Thailand’s Love Of Coups

THAILAND-POLITICS

General Prayuth Chan-Ocha, the leader of last week’s coup d’etat in Thailand, announced yesterday that the coup had received the blessing of King Bhumibol Adulyadej. Ritika Singh considers the “convoluted” relationship between the monarch and the military a big part of the country’s problem:

The ailing King, who enjoys prestige in Thailand that is hard for Westerners to understand, has been largely absent from this recent political crisis. There has been speculation about his role behind the scenes, but his lack of open involvement—unlike in previous crises—could actually have exacerbated this situation. The monarchy and the military have been intricately tied together for decades, and the King has supported many of the coups that have plagued Thailand. At the end of the day, what the King wants, goes. Thais who believe that the King’s playing puppet master to the country is preferable to the machinations of inept politicians, again, do not see the long-term erosion of democratic institutions that this induces.

The Thai military’s adventurism in its country’s politics—and the popular support for it—demonstrates how complicated the problem of extricating the military from politics still is in many developing countries. Thailand is not alone here. It is one of the biggest hurdles to a democratic transition in Pakistan, Egypt, and other countries as well. If the role of the military and people’s attitudes toward it don’t change, the endless cycle of coups won’t change either.

Recalibrating his prognosis for Thailand, Jay Ulfelder expects that the “risk of yet another coup will remain elevated for several years.” Furthermore:

Thailand’s risk of state-led mass killing has nearly tripled… but remains modest.

The risk and occurrence of coups and the character of a country’s national political regime feature prominently in the multimodel ensemble we’re using in our atrocities early-warning project to assess risks of onsets of state-led mass killing. When I recently updated those assessments using data from year-end 2013—coming soon to a blog near you!—Thailand remained toward the bottom of the global distribution: 100th of 162 countries, with a predicted probability of just 0.3%. If I alter the inputs to that ensemble to capture the occurrence of this week’s coup and its effect on Thailand’s regime type, the predicted probability jumps to about 0.8%.

That’s a big change in relative risk, but it’s not enough of a change in absolute risk to push the country into the end of the global distribution where the vast majority of these events occur.

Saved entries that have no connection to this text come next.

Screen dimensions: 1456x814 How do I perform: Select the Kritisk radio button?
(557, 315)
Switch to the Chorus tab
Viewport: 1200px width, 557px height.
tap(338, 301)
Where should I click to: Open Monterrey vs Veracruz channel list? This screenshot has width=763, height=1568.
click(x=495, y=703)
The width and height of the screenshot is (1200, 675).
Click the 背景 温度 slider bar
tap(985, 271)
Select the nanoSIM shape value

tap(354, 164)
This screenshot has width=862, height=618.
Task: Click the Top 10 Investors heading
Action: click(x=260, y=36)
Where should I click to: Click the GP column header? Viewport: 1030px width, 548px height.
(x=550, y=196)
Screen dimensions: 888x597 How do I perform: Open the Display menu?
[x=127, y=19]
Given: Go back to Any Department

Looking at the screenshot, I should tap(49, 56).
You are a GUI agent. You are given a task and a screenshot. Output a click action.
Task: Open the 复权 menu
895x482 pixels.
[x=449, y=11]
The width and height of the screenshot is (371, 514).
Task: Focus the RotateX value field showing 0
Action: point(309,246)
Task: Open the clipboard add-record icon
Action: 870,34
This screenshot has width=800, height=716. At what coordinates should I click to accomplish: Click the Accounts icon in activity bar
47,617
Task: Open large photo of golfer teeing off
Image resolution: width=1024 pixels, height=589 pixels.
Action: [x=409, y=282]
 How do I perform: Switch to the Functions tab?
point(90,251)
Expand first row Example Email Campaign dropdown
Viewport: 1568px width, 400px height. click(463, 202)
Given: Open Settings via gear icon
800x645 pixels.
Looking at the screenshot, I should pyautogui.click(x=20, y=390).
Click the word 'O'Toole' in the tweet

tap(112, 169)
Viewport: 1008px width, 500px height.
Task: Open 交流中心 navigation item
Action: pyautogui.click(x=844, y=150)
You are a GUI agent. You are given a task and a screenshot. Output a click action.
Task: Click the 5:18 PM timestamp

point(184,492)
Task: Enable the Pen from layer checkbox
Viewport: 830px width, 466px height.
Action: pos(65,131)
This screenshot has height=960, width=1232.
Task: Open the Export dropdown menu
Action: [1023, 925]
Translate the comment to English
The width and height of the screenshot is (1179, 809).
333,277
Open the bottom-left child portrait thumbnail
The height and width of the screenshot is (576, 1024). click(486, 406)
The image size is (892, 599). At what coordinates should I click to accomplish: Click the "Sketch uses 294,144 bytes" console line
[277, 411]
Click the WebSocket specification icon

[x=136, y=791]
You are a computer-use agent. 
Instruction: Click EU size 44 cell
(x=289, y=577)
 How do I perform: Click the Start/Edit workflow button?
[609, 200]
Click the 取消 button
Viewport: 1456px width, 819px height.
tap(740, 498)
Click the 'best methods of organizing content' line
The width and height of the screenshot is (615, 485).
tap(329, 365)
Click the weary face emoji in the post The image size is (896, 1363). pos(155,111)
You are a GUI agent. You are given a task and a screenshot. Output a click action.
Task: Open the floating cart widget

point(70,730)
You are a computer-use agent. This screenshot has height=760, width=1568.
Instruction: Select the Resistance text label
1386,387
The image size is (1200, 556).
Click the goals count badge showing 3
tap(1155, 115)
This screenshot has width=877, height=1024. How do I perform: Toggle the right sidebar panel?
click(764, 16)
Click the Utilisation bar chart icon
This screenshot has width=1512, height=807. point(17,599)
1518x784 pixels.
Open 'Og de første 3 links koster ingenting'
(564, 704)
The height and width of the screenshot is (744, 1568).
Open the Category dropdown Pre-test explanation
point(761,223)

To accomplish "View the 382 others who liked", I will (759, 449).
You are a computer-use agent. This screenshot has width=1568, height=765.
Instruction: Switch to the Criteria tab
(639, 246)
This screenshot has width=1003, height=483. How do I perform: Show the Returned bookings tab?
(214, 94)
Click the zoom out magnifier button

Uri Friedman sees Thailand as an example of a new trend, in which the middle class chooses stability through military rule over democracy with less certain outcomes:

[T]he Thai military’s express goal in seizing power this week was to restore political stability and economic growth. And the move followed massive anti-government protests, just like the coup in Egypt that overthrew Mohammed Morsi last year. In both Egypt and Thailand, the protest movements that prompted military intervention enjoyed support from middle- and upper-class citizens. These aren’t isolated cases. Joshua Kurlantzick, a fellow at the Council on Foreign Relations, has argued that around the world, a growing middle class “is choosing stability over all else,” and embracing “the military as a bulwark against popular democracy.”

The idea of a popular, “middle-class military coup” isn’t necessarily new—it has echoes in Latin America in the 1960s and 70s—but it’s making a comeback in the few coups we’re still seeing today, with troubling implications for democracy in the countries where they take place.

Jessica Schulberg contemplates the US response:

That the U.S. is now legally bound to do something that would be contrary to its interestsand not necessarily beneficial to the Thai peopleraises doubts about the utility of Section 508 of the Foreign Assistance Act [which requires cutting aid to countries that experience military coups]. “Laws that don’t have escape clauses, like national interest waivers or national security waivers, almost never work,” said a former State Department official. “All that happens is that the government will either deny the obvioussay it’s not a coupor if the government allows itself to be bound by it, it is deprived of the necessary flexibility in coping with each unique circumstance.”

(Photo: Roses given by coup-supporters decorate a military vehicle as Thai army soldiers stand guard at the Victory Monument in Bangkok on May 27, 2014. By Manan Vatsyayana/AFP/Getty Images)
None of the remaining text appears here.